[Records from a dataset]
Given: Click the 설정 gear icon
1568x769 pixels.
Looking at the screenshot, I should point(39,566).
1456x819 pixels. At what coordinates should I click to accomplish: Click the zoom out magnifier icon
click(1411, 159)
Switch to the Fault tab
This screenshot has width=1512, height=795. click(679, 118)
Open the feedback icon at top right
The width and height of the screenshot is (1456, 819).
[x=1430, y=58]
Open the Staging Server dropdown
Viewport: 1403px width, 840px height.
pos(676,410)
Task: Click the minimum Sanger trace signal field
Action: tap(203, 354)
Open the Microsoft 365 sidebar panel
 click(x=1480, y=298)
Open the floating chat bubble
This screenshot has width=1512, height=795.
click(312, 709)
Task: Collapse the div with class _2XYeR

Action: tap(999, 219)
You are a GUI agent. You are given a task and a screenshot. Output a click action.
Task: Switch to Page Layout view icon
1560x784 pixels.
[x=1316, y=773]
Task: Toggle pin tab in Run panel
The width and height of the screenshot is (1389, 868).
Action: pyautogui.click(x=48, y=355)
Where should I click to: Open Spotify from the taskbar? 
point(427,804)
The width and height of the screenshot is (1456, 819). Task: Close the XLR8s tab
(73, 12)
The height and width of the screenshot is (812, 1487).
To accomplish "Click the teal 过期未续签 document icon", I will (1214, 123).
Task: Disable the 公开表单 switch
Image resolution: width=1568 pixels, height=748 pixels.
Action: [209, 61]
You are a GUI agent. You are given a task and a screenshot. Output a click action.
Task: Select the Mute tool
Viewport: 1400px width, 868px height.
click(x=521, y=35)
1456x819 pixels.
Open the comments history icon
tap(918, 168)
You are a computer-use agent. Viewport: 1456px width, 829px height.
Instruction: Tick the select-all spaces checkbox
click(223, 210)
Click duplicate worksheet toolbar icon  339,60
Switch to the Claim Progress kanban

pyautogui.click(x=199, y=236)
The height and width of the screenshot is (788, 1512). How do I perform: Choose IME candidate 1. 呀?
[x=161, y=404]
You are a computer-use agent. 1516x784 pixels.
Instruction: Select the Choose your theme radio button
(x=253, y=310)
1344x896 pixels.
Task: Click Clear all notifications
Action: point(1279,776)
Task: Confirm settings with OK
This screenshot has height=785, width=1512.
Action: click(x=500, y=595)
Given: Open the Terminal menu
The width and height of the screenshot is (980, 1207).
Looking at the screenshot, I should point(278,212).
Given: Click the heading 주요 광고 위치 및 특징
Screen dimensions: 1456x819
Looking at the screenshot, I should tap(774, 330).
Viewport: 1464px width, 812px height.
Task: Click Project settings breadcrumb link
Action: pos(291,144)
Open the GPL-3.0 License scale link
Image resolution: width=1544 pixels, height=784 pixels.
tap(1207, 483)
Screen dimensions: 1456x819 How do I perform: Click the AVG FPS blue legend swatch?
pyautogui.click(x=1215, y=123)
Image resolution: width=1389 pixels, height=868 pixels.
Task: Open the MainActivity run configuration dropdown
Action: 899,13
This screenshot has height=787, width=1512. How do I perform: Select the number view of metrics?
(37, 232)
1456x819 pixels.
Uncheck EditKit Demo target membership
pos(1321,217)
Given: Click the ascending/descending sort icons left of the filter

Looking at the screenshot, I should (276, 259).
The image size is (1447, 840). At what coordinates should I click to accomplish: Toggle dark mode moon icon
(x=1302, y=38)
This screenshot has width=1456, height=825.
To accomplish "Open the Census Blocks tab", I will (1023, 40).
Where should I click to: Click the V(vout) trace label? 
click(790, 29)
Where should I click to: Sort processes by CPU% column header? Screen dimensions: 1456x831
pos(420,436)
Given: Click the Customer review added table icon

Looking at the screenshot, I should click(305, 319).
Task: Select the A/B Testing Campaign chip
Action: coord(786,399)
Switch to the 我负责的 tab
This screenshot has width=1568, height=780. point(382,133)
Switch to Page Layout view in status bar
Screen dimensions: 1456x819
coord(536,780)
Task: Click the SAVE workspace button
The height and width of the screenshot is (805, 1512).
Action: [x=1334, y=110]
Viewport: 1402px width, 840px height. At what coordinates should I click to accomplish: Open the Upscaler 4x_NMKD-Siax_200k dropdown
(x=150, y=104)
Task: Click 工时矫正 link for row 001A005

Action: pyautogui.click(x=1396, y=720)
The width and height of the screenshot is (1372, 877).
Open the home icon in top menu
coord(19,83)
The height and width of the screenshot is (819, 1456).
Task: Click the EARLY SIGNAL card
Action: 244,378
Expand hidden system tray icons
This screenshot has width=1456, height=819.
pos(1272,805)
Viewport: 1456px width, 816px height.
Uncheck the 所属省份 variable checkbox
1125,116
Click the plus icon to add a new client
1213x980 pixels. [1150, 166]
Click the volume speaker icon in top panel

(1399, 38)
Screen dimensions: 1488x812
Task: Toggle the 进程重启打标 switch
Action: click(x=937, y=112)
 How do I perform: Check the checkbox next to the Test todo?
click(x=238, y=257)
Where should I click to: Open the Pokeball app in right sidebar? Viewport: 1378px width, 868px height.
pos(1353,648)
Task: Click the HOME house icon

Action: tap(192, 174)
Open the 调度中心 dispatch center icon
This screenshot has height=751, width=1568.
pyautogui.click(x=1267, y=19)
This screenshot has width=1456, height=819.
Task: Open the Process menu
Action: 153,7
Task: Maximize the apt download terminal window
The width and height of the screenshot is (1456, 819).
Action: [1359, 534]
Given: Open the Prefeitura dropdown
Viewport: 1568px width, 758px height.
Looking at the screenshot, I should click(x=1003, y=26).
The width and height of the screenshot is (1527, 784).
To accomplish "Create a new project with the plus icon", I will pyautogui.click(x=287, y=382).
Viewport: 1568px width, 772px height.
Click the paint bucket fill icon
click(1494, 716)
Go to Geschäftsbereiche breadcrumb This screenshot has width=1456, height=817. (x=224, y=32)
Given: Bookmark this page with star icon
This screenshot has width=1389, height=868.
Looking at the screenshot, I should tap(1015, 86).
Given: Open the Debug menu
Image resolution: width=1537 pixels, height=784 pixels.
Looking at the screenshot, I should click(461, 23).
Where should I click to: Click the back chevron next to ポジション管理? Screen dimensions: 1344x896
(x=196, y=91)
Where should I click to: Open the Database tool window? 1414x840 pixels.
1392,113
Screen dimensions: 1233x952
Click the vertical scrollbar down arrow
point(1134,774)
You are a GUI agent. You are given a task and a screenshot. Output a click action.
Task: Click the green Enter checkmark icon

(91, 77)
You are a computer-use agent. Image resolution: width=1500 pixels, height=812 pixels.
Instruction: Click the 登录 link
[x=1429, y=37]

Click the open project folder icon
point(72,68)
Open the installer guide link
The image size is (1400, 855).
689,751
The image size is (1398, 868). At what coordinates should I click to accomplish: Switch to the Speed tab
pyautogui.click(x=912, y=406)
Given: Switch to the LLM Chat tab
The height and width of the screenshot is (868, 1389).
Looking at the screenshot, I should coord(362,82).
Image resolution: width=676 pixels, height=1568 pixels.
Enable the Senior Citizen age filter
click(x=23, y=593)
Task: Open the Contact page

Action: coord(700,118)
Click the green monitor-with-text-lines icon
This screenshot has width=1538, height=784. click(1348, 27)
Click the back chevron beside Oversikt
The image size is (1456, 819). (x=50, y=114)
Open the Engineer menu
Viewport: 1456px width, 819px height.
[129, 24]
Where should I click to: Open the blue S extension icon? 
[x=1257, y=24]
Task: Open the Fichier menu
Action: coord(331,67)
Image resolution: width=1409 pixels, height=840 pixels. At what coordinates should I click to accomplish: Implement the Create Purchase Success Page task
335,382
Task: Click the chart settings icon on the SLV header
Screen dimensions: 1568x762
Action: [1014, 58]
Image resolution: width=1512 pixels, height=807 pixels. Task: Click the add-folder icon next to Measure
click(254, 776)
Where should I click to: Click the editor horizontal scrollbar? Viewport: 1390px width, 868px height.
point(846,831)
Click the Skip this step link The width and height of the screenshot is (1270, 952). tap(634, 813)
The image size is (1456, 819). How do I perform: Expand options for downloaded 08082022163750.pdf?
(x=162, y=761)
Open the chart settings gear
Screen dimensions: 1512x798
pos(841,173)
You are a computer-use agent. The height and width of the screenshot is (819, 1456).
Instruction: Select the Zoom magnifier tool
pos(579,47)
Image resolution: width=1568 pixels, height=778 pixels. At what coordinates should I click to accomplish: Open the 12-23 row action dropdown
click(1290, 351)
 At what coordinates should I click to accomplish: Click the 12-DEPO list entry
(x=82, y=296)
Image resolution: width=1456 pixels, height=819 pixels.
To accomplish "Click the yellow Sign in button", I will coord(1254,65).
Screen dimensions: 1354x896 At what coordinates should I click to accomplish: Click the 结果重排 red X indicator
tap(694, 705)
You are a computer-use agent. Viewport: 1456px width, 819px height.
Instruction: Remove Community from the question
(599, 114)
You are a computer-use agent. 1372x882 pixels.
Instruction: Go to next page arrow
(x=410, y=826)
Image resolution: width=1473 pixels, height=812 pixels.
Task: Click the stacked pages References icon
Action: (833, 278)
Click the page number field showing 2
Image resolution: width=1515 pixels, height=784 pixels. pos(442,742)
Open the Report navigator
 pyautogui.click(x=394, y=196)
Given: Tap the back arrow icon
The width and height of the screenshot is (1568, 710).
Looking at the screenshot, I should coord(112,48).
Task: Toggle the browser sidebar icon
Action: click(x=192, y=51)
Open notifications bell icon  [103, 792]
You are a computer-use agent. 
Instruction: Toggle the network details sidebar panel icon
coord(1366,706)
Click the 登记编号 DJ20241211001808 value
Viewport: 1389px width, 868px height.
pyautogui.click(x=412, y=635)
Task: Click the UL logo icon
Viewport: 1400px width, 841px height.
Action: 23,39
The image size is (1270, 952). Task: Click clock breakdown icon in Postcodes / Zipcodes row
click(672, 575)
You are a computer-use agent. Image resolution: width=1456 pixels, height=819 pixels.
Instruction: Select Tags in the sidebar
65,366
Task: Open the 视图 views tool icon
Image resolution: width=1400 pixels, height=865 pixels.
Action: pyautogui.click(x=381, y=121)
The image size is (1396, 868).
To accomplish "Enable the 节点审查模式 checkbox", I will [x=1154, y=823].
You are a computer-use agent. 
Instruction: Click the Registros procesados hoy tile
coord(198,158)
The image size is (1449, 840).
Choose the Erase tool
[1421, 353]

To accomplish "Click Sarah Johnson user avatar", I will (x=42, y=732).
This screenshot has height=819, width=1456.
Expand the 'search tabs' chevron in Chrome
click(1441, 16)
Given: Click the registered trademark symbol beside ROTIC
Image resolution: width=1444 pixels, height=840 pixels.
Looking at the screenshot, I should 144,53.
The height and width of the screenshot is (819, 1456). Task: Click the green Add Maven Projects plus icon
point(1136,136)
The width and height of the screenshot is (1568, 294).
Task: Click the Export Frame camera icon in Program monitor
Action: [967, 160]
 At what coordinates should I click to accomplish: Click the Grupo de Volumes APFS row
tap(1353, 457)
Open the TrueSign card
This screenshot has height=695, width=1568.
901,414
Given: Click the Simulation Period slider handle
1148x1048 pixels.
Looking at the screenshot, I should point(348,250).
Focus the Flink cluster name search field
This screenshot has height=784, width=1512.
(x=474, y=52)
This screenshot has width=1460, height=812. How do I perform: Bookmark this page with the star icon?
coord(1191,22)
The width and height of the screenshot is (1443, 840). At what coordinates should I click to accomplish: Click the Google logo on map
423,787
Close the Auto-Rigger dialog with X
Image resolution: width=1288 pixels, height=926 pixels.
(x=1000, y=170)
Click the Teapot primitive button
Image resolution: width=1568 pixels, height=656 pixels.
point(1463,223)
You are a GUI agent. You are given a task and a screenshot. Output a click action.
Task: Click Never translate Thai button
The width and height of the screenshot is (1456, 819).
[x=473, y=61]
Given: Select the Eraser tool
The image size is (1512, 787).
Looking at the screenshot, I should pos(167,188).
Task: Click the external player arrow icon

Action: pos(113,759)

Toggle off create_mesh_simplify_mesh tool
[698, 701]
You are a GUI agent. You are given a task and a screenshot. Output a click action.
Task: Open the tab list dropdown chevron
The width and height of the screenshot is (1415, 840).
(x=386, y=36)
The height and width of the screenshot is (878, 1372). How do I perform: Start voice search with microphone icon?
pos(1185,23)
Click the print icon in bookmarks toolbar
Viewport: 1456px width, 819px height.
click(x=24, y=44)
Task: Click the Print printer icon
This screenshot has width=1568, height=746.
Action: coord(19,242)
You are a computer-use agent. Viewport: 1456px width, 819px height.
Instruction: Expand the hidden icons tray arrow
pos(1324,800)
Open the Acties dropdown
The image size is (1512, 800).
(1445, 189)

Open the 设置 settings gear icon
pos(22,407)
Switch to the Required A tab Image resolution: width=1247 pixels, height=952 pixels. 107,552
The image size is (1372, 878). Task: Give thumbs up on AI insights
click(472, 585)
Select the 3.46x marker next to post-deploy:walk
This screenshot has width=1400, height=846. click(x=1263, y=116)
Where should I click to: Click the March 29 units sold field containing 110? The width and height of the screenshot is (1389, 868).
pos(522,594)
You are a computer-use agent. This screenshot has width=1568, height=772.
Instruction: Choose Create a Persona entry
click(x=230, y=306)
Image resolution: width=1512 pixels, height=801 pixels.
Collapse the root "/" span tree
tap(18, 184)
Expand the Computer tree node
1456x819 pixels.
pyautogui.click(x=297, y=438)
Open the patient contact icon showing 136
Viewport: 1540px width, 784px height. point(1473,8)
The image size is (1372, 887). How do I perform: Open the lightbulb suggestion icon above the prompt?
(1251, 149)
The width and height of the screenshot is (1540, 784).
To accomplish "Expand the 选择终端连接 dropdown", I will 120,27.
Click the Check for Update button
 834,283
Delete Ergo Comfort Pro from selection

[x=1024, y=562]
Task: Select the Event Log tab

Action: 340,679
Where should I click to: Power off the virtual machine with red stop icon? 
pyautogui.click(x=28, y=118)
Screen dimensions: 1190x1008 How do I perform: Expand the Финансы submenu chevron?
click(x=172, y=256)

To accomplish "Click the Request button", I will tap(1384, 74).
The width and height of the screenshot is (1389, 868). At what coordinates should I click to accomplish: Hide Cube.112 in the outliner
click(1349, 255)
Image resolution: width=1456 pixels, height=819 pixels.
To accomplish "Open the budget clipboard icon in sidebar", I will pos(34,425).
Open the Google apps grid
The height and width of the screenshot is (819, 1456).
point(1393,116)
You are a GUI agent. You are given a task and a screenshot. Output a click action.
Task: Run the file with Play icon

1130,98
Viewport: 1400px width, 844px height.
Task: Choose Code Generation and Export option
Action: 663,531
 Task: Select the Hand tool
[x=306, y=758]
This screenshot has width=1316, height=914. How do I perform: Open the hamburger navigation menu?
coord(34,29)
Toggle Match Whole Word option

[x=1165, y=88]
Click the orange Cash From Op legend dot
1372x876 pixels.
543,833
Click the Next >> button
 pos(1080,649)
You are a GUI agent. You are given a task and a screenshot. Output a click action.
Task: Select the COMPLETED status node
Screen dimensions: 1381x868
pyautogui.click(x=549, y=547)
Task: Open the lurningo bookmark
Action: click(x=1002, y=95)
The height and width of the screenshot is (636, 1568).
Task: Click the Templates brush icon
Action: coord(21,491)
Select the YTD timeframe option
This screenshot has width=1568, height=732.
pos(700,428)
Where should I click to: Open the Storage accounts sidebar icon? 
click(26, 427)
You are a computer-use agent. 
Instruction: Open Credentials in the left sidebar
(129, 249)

What you will do
Output exactly the span of lines beginning at the first line of the records and ending at the line that holds "Task: Select the Mute tool", inclusive, with no other text.

Reply
Given: Click the 설정 gear icon
1568x769 pixels.
Looking at the screenshot, I should point(39,566).
1456x819 pixels. At what coordinates should I click to accomplish: Click the zoom out magnifier icon
click(1411, 159)
Switch to the Fault tab
This screenshot has width=1512, height=795. click(679, 118)
Open the feedback icon at top right
The width and height of the screenshot is (1456, 819).
[x=1430, y=58]
Open the Staging Server dropdown
Viewport: 1403px width, 840px height.
pos(676,410)
Task: Click the minimum Sanger trace signal field
Action: tap(203, 354)
Open the Microsoft 365 sidebar panel
 click(x=1480, y=298)
Open the floating chat bubble
This screenshot has width=1512, height=795.
click(312, 709)
Task: Collapse the div with class _2XYeR

Action: tap(999, 219)
You are a GUI agent. You are given a task and a screenshot. Output a click action.
Task: Switch to Page Layout view icon
1560x784 pixels.
[x=1316, y=773]
Task: Toggle pin tab in Run panel
The width and height of the screenshot is (1389, 868).
Action: pyautogui.click(x=48, y=355)
Where should I click to: Open Spotify from the taskbar? 
point(427,804)
The width and height of the screenshot is (1456, 819). Task: Close the XLR8s tab
(73, 12)
The height and width of the screenshot is (812, 1487).
To accomplish "Click the teal 过期未续签 document icon", I will (1214, 123).
Task: Disable the 公开表单 switch
Image resolution: width=1568 pixels, height=748 pixels.
Action: [209, 61]
You are a GUI agent. You are given a task and a screenshot. Output a click action.
Task: Select the Mute tool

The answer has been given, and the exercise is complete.